Abstract

We aimed to characterize changes in binding of (-)-[¹⁸ F]Flubatine to α₄ β₂ *-nicotinic acetylcholine receptors (α₄ β₂ *-nAChRs) during a tobacco cigarette smoking challenge. Displacement of (-)-[¹⁸ F]Flubatine throughout the brain was quantified as change in (-)-[¹⁸ F]Flubatine distribution volume (V_T ), with particular emphasis on regions with low V_T . Three tobacco smokers were imaged with positron emission tomography (PET) during a 210 min bolus-plus-constant infusion of (-)-[¹⁸ F]Flubatine. A tobacco cigarette was smoked in the PET scanner ∼125 min after the start of (-)-[¹⁸ F]Flubatine injection. Equilibrium analysis was used to estimate V_T at baseline (90-120 min) and after cigarette challenge (180-210 min), at the time of greatest receptor occupancy by nicotine.

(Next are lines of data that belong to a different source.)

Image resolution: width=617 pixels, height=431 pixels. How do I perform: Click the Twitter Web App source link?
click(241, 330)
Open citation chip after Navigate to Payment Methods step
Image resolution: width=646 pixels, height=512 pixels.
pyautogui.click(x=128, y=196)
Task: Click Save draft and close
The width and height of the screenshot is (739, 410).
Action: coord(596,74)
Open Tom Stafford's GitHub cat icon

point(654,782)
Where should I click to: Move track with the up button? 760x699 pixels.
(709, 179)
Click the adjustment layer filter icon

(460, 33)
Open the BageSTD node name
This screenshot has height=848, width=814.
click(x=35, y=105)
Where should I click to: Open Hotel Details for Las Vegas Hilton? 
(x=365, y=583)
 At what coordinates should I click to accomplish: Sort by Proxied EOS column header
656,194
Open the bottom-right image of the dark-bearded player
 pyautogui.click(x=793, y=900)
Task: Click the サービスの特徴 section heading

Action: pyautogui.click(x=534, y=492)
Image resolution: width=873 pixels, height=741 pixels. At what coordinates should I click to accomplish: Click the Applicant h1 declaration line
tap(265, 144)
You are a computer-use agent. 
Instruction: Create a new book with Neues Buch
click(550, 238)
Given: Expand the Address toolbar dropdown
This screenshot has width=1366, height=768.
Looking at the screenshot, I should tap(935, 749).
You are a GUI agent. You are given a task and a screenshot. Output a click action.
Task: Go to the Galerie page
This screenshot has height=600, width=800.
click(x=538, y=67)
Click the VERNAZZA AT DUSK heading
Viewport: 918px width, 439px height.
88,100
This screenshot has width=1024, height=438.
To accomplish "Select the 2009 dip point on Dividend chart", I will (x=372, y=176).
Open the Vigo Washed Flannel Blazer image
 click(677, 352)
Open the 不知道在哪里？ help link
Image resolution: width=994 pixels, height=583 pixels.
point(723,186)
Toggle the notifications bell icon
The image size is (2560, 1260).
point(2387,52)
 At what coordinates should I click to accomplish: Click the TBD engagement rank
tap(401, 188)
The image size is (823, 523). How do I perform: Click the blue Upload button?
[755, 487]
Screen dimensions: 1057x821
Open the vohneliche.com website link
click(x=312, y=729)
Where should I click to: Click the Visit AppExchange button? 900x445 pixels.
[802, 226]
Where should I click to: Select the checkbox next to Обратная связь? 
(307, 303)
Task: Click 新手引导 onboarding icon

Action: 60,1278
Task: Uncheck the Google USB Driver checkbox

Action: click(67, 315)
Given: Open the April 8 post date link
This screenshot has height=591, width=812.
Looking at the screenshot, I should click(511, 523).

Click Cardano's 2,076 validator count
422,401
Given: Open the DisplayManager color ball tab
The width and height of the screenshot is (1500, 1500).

Smoking reduced V_T by 21 ± 9% (average ±SD) in corpus callosum, 17 ± 9% in frontal cortex, 36 ± 11% in cerebellum, and 22 ± 10% in putamen. The finding of displaceable (-)-[¹⁸ F]Flubatine binding throughout the brain is an important consideration for reference region-based quantification approaches with this tracer. We observed displacement of (-)-[¹⁸ F]Flubatine binding to α₄ β₂ *-nicotinic acetylcholine receptors in corpus callosum by a tobacco cigarette challenge. We conclude that reference region approaches utilizing corpus callosum should first perform careful characterization of displaceable (-)-[¹⁸ F]Flubatine binding and nondisplaceable kinetics in this putative reference region.